→ EXERCISE AIM:
Repeat the material between the lines holding "Attach a file" and "pyautogui.click(x=803, y=541)", inclusive, character for character.

→ EXCERPTED DATA:
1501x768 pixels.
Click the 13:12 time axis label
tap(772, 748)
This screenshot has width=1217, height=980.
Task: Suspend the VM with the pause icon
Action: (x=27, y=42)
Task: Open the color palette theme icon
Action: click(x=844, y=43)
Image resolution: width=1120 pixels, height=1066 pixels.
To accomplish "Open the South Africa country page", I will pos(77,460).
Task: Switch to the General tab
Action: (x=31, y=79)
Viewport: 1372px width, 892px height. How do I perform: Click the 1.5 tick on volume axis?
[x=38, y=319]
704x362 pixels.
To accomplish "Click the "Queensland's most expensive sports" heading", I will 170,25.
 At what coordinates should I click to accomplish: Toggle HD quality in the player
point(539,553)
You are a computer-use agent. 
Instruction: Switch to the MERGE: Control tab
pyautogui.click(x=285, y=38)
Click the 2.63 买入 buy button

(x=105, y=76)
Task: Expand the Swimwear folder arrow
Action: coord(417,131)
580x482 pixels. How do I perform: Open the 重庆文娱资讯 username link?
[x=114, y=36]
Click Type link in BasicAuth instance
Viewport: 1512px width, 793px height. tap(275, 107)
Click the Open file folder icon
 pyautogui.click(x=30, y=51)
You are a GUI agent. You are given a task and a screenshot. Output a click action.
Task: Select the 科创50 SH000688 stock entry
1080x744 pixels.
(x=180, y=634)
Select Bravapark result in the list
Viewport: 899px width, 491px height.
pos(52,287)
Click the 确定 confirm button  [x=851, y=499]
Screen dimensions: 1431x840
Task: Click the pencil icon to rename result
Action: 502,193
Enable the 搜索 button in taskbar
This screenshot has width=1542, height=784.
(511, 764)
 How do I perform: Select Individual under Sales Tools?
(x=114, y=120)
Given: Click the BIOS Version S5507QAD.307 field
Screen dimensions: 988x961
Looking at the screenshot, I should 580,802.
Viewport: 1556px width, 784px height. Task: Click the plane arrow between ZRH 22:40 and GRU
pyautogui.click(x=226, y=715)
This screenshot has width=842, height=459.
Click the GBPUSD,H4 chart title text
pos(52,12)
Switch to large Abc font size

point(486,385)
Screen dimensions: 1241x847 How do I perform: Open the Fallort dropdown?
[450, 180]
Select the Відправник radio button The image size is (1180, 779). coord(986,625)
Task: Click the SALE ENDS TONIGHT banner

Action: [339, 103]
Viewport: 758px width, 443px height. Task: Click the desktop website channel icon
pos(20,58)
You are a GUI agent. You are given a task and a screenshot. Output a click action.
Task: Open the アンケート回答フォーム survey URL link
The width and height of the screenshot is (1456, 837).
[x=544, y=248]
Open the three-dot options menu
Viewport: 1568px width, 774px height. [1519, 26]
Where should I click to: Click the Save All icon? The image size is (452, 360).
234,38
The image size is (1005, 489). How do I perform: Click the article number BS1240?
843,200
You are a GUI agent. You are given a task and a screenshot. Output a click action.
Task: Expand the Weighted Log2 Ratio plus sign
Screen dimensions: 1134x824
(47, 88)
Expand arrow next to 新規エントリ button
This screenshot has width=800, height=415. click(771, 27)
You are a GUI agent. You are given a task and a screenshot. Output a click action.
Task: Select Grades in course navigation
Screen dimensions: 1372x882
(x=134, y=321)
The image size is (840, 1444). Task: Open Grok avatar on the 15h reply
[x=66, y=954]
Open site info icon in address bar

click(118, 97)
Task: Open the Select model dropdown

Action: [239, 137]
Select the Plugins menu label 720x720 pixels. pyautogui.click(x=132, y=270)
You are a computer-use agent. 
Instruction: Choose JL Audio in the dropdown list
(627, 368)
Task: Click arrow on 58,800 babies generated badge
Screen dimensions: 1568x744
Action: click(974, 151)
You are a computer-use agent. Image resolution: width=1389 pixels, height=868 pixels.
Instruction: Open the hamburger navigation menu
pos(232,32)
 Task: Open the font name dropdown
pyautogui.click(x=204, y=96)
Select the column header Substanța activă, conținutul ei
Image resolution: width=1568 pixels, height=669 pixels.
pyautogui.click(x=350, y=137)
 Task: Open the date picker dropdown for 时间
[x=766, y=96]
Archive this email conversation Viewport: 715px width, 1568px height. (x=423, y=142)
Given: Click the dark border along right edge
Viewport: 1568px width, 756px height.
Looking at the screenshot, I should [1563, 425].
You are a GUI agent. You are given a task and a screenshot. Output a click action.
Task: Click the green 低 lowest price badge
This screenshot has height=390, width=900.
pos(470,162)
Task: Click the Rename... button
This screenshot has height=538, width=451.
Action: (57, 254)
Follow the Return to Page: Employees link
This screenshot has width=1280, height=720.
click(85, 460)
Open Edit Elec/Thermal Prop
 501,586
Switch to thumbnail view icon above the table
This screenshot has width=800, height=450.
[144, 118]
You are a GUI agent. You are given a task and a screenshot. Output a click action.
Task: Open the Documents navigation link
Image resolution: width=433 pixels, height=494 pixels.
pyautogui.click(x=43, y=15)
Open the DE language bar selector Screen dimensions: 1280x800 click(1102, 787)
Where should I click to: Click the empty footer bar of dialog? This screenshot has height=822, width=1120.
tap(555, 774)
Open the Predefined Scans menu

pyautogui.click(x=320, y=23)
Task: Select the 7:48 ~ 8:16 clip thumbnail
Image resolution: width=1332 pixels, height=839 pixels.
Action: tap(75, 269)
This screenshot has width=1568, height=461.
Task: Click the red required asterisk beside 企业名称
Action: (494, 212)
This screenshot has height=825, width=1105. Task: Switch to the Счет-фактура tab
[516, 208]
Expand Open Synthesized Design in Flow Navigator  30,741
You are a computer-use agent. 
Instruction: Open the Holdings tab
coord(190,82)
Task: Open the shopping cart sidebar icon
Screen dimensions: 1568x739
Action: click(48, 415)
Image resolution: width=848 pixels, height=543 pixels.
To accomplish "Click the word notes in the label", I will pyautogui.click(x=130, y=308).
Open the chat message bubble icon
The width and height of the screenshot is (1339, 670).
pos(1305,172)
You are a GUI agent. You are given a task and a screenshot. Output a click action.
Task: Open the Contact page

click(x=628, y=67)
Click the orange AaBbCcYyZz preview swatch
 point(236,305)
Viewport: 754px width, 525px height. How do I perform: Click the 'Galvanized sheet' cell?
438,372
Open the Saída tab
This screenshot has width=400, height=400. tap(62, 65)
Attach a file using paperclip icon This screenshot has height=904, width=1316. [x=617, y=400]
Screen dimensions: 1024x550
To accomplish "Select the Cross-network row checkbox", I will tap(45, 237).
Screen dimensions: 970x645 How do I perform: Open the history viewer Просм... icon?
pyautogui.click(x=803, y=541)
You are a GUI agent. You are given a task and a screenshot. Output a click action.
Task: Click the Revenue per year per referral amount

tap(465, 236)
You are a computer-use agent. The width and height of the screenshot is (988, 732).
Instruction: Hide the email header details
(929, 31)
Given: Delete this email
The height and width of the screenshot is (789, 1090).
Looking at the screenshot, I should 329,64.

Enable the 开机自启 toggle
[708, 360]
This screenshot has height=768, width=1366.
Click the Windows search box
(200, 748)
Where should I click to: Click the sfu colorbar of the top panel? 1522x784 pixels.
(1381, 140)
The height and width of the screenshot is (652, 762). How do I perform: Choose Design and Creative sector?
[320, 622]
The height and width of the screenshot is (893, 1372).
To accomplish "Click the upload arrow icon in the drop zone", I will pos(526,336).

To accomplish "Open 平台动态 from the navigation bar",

→ WRITTEN REPLY:
Attach a file using paperclip icon This screenshot has height=904, width=1316. [x=617, y=400]
Screen dimensions: 1024x550
To accomplish "Select the Cross-network row checkbox", I will tap(45, 237).
Screen dimensions: 970x645 How do I perform: Open the history viewer Просм... icon?
pyautogui.click(x=803, y=541)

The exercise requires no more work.